Или же делайте перебивки с использованием большого и маленького голоса. Здесь уместно вспомнить роман Стейнбека «Гроздья гнева». Вот мы путешествуем по стране с семьей Джоудов: их странствия описываются маленьким голосом. А потом включается большой, рассказывающий о положении дел в стране, засухе, непрерывном потоке мигрантов и враждебно настроенных калифорнийских шерифах и землевладельцах. И вот мы уже снова в пути вместе с Джоудами. Затем большой голос повествует о погоде и наводнениях. А в следующей главе мы опять возвращаемся к странствующей семье.
Своему ученику, помекав и поэкав для приличия, я сказал бы еще вот что: не стесняйтесь использовать отбивку для обозначения временных переходов. После окончания сцены или эпизода можно оставить в тексте большой разрыв. Говорят, что первые низкопробные романы печатались вообще без деления на главы, там была только отбивка. Издатели старались таким образом избавиться от пустых или полупустых страниц – то есть сэкономить несколько листов газетной бумаги и тем самым увеличить чистую прибыль.
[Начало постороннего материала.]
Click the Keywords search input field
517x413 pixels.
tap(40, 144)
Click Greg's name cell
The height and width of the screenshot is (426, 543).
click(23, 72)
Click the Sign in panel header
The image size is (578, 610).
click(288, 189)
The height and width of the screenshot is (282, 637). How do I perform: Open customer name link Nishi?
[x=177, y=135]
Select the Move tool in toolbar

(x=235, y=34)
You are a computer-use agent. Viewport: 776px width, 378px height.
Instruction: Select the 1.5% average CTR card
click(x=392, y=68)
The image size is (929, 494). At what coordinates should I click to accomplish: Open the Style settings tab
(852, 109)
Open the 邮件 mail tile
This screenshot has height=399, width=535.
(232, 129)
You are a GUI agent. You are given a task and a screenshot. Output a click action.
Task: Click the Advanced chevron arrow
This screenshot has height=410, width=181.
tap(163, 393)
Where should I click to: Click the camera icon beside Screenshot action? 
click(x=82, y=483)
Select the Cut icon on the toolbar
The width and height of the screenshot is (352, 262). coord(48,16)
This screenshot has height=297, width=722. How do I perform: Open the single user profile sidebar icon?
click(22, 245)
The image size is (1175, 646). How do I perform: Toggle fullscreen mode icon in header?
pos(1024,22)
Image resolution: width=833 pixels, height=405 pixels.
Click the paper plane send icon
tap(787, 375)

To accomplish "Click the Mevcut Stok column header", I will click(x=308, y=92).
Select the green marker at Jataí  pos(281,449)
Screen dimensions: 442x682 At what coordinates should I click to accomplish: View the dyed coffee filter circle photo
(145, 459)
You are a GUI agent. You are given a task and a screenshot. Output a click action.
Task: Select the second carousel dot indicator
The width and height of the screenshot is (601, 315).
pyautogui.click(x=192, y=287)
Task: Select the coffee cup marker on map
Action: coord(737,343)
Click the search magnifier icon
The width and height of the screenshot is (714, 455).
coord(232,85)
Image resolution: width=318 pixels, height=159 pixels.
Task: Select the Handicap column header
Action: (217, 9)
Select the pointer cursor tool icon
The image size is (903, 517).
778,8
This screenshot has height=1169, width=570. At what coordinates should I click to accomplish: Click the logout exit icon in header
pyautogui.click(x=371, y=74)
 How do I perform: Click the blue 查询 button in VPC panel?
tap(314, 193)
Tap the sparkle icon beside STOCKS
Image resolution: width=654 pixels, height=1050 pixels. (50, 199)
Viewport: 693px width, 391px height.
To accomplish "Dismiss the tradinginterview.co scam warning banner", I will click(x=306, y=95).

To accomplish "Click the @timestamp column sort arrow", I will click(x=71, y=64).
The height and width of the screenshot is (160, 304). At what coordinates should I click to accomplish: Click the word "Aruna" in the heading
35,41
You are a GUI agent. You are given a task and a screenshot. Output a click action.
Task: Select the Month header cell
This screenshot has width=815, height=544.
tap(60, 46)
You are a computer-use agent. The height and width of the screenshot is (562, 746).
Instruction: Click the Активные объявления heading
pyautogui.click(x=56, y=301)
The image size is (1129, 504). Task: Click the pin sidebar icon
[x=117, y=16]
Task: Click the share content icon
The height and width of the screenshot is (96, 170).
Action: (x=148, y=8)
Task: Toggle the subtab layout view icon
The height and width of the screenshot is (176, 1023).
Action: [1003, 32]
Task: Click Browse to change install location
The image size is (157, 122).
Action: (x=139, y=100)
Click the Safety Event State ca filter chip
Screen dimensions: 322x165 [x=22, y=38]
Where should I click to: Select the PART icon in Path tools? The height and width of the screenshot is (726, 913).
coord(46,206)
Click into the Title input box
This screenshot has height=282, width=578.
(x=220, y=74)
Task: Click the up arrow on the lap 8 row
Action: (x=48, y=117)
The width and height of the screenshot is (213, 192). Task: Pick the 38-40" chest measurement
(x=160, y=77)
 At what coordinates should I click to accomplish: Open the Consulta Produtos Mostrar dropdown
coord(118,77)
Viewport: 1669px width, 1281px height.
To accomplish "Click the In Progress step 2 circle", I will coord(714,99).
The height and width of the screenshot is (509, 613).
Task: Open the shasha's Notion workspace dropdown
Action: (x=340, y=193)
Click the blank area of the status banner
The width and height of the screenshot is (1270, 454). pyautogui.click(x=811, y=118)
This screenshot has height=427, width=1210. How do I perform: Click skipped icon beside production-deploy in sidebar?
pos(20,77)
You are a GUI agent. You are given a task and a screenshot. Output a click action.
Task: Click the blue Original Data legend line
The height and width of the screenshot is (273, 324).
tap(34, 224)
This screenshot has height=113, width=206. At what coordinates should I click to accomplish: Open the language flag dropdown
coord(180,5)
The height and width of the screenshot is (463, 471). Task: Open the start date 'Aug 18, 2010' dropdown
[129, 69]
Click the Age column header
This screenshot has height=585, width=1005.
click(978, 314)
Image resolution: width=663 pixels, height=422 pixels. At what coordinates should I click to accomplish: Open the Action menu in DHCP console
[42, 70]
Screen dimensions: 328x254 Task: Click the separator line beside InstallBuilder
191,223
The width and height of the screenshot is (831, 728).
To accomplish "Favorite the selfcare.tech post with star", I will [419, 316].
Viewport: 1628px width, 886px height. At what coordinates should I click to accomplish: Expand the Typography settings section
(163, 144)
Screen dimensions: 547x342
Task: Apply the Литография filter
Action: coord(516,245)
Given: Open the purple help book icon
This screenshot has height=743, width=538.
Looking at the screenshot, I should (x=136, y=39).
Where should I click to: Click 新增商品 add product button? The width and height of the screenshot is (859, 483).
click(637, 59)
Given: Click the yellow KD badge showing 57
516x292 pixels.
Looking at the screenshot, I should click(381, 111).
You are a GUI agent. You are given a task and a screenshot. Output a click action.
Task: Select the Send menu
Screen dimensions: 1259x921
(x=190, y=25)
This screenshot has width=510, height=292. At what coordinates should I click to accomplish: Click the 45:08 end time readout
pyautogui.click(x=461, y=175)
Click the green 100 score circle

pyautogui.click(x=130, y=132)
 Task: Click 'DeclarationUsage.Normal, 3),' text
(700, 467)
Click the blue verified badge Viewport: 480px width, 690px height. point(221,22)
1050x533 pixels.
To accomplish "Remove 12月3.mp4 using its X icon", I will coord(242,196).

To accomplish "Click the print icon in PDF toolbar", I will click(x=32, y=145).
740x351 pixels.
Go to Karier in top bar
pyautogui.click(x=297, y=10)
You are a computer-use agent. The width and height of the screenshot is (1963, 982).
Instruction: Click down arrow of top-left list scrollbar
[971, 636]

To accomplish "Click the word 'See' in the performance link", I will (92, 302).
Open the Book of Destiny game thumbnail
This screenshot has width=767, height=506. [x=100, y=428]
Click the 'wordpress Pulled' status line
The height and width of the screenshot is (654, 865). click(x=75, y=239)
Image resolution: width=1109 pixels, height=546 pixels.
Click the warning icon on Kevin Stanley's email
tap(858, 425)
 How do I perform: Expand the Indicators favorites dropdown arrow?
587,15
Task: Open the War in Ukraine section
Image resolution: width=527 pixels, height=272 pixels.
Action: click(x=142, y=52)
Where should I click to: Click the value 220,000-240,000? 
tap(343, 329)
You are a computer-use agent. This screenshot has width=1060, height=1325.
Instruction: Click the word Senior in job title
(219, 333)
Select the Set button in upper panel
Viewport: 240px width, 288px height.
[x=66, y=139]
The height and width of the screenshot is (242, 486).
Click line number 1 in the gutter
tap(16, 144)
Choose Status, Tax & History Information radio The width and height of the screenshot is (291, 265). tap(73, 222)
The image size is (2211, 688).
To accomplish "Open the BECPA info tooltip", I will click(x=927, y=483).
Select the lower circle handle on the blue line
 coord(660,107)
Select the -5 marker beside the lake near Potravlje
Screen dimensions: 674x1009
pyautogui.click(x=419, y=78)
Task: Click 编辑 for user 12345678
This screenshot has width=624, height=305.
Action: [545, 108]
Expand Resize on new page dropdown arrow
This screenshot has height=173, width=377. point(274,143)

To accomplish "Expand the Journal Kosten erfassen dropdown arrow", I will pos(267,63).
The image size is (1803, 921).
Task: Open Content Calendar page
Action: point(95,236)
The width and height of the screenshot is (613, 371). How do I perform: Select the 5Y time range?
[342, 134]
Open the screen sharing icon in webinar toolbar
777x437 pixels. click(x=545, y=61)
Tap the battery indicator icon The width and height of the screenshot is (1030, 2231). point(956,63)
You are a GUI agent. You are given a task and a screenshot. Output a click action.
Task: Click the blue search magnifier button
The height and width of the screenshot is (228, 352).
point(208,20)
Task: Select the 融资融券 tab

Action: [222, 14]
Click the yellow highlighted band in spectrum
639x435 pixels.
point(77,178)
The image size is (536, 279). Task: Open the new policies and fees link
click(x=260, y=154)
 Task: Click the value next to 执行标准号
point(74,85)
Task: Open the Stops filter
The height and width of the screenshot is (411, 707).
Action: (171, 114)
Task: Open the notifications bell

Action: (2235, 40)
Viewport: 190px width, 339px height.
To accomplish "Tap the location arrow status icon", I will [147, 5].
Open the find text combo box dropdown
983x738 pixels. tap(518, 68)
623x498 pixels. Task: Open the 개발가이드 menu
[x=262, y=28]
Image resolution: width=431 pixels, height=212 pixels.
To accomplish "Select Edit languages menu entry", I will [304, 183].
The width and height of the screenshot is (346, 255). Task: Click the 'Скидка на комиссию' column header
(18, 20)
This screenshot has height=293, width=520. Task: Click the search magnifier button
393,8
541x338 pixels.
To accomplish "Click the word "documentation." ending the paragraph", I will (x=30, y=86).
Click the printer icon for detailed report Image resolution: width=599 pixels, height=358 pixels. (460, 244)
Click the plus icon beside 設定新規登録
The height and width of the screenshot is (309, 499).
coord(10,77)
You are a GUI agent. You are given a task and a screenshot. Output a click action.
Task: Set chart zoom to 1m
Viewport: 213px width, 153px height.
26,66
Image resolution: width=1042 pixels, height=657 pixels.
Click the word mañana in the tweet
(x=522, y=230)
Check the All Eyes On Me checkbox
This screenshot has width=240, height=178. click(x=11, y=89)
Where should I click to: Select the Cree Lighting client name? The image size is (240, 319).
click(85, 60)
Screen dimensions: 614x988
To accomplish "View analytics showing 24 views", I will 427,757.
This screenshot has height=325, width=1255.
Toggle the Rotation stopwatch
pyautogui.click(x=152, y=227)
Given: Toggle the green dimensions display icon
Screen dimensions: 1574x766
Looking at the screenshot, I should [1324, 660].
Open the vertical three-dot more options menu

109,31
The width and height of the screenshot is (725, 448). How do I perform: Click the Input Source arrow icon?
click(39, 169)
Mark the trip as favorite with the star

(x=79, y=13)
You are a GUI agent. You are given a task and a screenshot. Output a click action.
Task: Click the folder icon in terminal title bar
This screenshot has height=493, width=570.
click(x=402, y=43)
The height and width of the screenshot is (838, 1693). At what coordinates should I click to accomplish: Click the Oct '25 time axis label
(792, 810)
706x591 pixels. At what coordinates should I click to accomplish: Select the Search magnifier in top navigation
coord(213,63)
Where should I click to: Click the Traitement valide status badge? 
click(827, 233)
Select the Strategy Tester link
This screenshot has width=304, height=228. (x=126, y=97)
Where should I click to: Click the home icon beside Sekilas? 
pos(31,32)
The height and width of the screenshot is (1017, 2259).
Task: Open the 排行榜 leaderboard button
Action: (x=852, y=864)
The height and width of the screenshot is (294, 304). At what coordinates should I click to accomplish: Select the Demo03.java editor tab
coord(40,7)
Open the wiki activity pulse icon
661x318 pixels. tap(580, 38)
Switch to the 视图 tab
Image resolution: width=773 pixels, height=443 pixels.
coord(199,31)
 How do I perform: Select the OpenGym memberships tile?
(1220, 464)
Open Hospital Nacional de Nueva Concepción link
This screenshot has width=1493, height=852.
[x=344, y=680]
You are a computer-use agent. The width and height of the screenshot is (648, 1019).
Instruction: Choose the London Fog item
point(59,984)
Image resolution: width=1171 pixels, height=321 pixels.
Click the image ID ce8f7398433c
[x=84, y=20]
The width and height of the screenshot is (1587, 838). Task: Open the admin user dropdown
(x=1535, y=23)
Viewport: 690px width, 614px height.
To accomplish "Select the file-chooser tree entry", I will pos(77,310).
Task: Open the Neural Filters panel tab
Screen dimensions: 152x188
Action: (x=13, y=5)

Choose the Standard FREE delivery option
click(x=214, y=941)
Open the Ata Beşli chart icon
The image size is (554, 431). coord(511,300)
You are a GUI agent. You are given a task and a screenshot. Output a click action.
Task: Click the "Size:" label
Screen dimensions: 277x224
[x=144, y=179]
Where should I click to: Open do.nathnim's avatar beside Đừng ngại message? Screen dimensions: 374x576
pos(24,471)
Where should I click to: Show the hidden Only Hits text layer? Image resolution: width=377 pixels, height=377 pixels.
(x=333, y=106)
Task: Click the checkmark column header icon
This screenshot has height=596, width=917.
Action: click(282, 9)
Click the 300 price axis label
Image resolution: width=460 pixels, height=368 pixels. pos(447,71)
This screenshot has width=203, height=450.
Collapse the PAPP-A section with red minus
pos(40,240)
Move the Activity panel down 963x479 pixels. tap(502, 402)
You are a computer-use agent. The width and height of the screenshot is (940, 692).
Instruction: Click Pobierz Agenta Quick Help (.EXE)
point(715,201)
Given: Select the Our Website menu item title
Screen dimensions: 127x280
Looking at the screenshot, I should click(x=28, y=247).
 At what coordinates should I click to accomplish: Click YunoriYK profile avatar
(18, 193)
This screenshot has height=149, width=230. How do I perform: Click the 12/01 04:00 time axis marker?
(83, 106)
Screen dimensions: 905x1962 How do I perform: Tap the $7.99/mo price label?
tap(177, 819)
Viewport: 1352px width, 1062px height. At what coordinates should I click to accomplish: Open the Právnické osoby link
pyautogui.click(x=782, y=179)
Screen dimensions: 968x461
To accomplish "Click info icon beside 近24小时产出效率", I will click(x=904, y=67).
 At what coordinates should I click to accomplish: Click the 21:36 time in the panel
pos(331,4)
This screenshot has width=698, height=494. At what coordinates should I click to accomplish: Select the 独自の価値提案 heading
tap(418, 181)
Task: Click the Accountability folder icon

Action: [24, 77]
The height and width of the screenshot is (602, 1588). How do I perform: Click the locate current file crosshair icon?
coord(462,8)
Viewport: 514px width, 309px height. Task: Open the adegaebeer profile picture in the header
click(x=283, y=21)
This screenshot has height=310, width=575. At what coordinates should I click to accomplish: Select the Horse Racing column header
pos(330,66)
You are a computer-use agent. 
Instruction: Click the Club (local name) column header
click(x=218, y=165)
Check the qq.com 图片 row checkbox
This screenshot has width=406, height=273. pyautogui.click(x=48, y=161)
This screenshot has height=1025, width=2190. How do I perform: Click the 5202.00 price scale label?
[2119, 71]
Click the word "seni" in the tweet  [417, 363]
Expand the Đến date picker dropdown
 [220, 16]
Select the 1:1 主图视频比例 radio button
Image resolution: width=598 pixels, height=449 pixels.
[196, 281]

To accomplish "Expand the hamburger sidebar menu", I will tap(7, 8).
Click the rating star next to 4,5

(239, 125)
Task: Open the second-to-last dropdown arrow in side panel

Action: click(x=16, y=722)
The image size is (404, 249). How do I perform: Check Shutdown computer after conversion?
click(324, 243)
В романе «До самых кончиков» я нарочно использовал отбивку вместо деления на главы: хотелось, чтобы внешне книга напоминала первые бульварные порнографические романы в мягких переплетах. В «1984» Оруэлла упоминается дешевая порнография для пролетариата, которую сочиняет специальная машина. Эти книжки и непристойный, абсурдный жанр слеш-литературы вдохновили меня на то, чтобы попытаться скопировать их визуальное оформление и использовать отбивку для временных переходов.
Писательница Моника Дрейк рассказывает, как посещала писательские курсы Джой Уильямс при Аризонском университете. Уильямс взглянула на чью-то свежую работу и вздохнула: «Ах эти отбивки… ложный друг писателя».